# How do you show Appreciation & Respect after everything



## Clinging (May 14, 2011)

I have a question. I just red Respect & Love and it was quite interesting. It said that a man' most basic need is respect which I beleive is true. Lack of appreciation/respect I belive contributes to a lot of extramarital affairs by men.

My H of 31 years cheated on men and we are trying to rebuild and slowly it is working. The problem I have is how do you show appreciation/respect for someone that lied and betrayed you.

My H owes his own business and has made some very bad investments in the last year and it has impacted our financial situtation/business immensely. I think this attributed a lot to his affair as he runs from his problems from lack of coping skills. Now we need to pick up the pieces and start over. I am in it for the long haul but find how do I show respect and admiration for someone that has ruined us financially?

Any ideas, if I keep harping about these mistakes, it will just push him further away I'm sure.


----------



## Lon (Jun 6, 2011)

I think the way is by letting him know you realize a bad investment is no indicator of his intelligence, that bad things happen and without risk there is no reward. Reinforce the positive in him and support him during the negative, a man can never ask for more than that, it is his true reward.

As to what makes a man cheat, I really have no insight as I have never been presented with the opportunity (or atleast I've never been receptive to one), but can tell you with certainty that same lack of appreciation/respect in her H definitely contributes to a lot of affairs by women too.


----------



## trey69 (Dec 29, 2010)

Regardless of what contributed to his affair, he didn't have much respect for you or the marriage to step out on it. 

As far as how do you respect and appreciate someone who has hurt you financially and emotionally with the affair, is time.
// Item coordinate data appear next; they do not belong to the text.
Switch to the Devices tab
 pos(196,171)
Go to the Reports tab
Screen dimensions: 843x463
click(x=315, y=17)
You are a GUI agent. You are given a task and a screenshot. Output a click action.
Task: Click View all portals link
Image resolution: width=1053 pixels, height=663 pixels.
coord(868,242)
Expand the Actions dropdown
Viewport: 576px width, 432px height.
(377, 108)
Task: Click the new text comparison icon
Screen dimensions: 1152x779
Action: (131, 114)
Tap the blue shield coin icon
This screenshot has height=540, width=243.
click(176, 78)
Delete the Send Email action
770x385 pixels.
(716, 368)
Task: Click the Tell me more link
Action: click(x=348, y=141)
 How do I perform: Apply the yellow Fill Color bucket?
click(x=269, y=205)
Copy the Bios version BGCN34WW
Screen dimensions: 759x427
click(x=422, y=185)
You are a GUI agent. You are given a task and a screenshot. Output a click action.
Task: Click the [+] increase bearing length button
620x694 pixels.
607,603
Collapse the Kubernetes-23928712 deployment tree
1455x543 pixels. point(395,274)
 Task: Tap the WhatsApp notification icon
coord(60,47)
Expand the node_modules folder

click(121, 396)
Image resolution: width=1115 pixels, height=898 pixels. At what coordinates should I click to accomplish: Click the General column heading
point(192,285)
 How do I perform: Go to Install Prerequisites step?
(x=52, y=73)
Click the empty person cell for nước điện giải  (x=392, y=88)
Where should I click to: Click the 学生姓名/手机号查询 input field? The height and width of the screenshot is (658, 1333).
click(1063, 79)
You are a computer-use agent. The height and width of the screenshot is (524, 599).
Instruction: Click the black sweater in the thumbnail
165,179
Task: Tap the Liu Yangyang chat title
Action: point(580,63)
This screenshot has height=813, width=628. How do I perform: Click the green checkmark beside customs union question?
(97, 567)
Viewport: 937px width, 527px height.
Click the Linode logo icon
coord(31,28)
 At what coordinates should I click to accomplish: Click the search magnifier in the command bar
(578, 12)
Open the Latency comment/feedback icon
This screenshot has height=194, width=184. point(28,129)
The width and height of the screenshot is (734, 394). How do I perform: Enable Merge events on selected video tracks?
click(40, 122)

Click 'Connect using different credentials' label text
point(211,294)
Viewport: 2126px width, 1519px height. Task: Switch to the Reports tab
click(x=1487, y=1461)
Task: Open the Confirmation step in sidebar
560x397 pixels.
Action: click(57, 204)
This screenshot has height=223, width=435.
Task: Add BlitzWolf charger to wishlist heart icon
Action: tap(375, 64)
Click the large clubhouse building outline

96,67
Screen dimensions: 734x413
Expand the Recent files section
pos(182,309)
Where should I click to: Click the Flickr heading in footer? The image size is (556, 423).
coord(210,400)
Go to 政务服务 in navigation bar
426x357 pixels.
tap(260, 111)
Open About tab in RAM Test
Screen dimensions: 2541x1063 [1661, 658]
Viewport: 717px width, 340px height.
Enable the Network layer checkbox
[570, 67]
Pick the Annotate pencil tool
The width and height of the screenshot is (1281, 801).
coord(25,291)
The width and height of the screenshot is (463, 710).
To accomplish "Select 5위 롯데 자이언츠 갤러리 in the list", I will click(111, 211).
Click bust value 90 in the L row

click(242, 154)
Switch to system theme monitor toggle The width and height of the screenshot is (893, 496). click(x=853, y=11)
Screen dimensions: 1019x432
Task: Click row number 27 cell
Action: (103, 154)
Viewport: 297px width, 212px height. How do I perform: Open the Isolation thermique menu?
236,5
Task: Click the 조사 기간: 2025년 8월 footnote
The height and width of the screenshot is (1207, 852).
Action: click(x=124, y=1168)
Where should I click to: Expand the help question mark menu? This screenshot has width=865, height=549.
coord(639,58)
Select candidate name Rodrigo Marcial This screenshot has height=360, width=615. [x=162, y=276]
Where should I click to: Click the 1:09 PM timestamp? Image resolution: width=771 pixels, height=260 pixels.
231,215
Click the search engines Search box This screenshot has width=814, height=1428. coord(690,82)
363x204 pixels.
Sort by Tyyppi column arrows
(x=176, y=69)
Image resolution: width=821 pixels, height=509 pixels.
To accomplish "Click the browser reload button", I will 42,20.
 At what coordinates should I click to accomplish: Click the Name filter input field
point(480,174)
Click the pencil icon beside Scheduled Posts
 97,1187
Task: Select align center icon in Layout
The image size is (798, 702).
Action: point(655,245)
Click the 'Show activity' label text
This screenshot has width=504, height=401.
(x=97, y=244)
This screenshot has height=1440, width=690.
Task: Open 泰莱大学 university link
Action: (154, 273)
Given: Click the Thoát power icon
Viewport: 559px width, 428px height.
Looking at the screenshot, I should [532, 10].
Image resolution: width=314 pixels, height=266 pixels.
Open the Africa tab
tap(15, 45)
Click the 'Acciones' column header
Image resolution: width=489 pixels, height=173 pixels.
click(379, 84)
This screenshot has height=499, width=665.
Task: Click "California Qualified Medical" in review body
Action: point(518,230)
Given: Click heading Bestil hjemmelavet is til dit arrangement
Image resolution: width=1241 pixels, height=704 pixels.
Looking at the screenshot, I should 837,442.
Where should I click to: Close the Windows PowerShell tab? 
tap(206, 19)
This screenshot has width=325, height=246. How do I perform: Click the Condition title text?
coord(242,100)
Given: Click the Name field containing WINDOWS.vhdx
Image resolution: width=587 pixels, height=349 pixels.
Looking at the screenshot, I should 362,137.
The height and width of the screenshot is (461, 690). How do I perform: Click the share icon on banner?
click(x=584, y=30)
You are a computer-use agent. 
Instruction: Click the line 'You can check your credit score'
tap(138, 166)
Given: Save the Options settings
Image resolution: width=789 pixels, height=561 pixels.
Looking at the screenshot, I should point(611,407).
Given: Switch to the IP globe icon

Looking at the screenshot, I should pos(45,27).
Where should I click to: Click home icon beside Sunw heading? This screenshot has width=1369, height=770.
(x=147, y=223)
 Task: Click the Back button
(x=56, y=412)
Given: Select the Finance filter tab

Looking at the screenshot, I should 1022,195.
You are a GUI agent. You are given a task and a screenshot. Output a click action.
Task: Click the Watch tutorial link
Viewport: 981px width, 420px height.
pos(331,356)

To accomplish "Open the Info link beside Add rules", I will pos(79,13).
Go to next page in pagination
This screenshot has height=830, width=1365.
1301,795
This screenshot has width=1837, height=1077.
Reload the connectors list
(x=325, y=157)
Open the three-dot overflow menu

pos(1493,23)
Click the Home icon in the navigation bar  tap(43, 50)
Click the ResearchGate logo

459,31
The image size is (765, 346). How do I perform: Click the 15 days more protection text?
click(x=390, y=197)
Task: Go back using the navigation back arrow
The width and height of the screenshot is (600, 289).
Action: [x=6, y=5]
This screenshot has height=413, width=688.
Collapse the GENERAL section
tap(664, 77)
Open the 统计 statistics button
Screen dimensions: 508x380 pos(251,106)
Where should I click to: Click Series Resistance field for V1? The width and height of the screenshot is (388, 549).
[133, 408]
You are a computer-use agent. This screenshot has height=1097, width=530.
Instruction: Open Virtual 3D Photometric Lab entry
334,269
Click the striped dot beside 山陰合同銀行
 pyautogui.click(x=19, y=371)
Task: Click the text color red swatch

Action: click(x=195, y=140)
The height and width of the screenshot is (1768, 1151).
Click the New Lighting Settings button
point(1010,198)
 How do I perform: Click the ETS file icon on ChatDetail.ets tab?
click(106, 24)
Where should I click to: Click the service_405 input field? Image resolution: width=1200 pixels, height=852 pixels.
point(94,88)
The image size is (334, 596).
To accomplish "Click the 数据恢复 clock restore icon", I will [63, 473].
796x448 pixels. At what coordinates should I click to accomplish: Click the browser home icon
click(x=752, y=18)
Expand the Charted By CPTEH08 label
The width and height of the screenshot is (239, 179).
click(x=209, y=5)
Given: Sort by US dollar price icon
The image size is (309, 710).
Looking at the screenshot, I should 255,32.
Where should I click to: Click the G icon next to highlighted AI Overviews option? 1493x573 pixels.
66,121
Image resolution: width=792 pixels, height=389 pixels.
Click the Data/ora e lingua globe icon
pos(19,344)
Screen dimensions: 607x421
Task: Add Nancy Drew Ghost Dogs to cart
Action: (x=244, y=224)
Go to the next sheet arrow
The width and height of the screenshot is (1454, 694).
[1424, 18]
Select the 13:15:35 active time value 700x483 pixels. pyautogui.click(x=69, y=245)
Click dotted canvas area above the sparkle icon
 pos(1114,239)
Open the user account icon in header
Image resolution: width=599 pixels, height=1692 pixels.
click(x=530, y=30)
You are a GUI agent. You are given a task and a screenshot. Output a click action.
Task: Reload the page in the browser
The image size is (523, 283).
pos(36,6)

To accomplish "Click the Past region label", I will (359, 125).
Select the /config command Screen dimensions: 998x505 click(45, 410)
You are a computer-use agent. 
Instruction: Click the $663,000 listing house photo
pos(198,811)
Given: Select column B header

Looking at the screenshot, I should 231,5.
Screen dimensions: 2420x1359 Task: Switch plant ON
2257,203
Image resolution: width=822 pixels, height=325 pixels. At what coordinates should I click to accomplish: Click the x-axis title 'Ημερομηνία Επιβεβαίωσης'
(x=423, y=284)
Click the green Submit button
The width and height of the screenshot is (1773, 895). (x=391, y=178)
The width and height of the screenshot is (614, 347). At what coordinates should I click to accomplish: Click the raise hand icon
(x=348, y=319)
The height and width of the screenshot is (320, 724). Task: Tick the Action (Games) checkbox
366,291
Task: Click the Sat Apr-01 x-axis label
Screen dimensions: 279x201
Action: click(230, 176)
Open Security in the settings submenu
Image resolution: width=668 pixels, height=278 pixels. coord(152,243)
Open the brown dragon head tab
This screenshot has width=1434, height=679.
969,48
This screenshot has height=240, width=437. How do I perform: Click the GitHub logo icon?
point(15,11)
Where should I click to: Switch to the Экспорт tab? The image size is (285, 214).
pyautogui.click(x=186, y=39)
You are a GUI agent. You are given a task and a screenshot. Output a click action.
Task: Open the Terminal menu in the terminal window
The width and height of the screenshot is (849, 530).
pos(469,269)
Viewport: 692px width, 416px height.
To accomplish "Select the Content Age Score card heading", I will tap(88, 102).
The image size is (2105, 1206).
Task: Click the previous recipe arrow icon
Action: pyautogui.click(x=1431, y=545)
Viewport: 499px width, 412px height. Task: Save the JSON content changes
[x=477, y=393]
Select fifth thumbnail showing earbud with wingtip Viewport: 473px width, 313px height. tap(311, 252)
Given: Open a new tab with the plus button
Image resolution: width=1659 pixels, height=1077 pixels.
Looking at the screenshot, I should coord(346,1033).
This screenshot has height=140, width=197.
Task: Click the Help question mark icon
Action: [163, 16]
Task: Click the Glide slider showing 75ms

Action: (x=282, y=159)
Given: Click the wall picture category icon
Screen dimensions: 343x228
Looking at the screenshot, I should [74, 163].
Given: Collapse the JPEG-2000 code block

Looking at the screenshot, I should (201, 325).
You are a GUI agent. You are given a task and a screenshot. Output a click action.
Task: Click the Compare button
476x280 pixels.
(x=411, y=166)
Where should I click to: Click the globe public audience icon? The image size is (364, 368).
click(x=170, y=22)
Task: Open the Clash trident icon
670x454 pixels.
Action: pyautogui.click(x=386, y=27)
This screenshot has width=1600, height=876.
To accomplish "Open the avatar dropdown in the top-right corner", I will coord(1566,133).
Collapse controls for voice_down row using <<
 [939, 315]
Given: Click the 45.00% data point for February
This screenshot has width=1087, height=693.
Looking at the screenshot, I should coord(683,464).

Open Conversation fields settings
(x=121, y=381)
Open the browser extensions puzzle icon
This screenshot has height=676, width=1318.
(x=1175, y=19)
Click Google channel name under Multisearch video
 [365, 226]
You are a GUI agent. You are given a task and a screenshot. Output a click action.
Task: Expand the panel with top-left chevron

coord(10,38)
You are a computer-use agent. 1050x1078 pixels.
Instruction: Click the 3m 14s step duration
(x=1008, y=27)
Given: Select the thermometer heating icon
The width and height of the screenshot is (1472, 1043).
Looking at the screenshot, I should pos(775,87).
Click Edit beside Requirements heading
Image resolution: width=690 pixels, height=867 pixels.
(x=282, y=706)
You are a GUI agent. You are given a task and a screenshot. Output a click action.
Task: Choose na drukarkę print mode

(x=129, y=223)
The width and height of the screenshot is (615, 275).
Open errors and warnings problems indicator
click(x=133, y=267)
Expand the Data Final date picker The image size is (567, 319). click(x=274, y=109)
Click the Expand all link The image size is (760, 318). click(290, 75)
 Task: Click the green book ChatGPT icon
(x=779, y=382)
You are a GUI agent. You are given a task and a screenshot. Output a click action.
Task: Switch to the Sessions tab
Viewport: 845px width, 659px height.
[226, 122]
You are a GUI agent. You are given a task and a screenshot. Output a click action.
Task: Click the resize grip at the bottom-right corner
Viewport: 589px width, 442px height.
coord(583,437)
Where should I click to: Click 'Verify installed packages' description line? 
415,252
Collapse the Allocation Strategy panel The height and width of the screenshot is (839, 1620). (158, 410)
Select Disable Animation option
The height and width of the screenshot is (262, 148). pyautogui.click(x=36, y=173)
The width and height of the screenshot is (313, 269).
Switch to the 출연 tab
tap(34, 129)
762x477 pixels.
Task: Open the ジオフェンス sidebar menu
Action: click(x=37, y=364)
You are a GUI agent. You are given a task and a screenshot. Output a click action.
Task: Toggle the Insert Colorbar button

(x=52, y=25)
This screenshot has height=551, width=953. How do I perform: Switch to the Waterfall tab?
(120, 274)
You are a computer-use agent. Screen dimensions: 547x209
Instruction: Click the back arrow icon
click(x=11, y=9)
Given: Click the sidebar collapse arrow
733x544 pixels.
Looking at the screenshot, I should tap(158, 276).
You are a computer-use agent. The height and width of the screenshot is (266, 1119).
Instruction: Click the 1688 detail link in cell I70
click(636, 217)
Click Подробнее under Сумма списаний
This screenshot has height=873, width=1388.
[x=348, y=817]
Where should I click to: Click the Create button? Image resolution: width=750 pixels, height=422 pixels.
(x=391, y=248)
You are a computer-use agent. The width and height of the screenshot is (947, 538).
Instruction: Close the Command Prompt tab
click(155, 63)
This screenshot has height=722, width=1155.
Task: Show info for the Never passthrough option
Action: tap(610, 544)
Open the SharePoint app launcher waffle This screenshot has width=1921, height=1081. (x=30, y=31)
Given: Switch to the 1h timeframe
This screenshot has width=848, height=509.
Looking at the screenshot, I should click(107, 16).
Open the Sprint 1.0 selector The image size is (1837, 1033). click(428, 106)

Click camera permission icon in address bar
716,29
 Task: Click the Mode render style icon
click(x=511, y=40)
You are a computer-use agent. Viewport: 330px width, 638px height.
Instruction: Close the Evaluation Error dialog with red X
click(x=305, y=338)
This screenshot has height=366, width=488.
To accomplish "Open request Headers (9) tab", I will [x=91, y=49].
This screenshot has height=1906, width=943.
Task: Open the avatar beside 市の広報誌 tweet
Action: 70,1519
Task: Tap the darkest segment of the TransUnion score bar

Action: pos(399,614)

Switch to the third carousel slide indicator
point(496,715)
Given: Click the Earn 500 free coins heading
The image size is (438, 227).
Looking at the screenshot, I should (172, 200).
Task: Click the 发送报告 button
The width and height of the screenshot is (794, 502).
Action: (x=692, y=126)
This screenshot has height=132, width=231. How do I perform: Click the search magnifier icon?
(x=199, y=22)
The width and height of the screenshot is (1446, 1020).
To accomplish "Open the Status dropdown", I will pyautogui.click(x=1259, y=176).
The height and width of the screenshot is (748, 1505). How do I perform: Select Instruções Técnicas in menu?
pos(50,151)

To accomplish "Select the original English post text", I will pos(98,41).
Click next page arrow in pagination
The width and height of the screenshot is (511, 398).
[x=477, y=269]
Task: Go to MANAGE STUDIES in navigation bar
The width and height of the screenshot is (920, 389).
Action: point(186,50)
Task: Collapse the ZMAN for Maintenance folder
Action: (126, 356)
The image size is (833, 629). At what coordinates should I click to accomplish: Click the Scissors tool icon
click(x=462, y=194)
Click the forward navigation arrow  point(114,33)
Time is the only thing I really know of. If you are in it for the long haul, you both will need to learn mutual respect and appreciation for each other.


----------



## CallaLily (Jan 13, 2011)

Does he feel he deserves respect and appreciation after what he has done? 

I think if he is truly remorseful for the affair and the finances, and he is working really hard at proving that to you, then you will probably gradually get that respect and appreciation back for him. I also agree it will take time. 

Does he also understand why you lost the respect and appreciation for him? Or does he expect for you both to just pick back up from where you left off before things went down hill?


----------



## Clinging (May 14, 2011)

thanks everyone for your opinions. I do agree that no he didn't respect me in anyway by doing what he has done but if I keep dwelling on the past, I have not much hope for a future.

Lon, you had some good advice. Yes, time is what we both need.

Caly Lily - I do beleive that he would just like to start over and in some ways I do too. Leave the heartache and stress behind us.

I know for my H, respect and admiration is something he really craves and I think I have been lacking in that respect in our marriage so I want to rectify that as it is obvious one of his basic needs to feel happy and content.


----------



## rikithemonk (Jun 8, 2011)

Clinging said:


> I have a question. I just red Respect & Love and it was quite interesting. It said that a man' most basic need is respect which I beleive is true. Lack of appreciation/respect I belive contributes to a lot of extramarital affairs by men.
> 
> My H of 31 years cheated on men and we are trying to rebuild and slowly it is working. The problem I have is how do you show appreciation/respect for someone that lied and betrayed you.
> 
> ...


What do you do for a living?


----------



## Clinging (May 14, 2011)

Why does it matter what I do for a living? I'm in Human Resources.


----------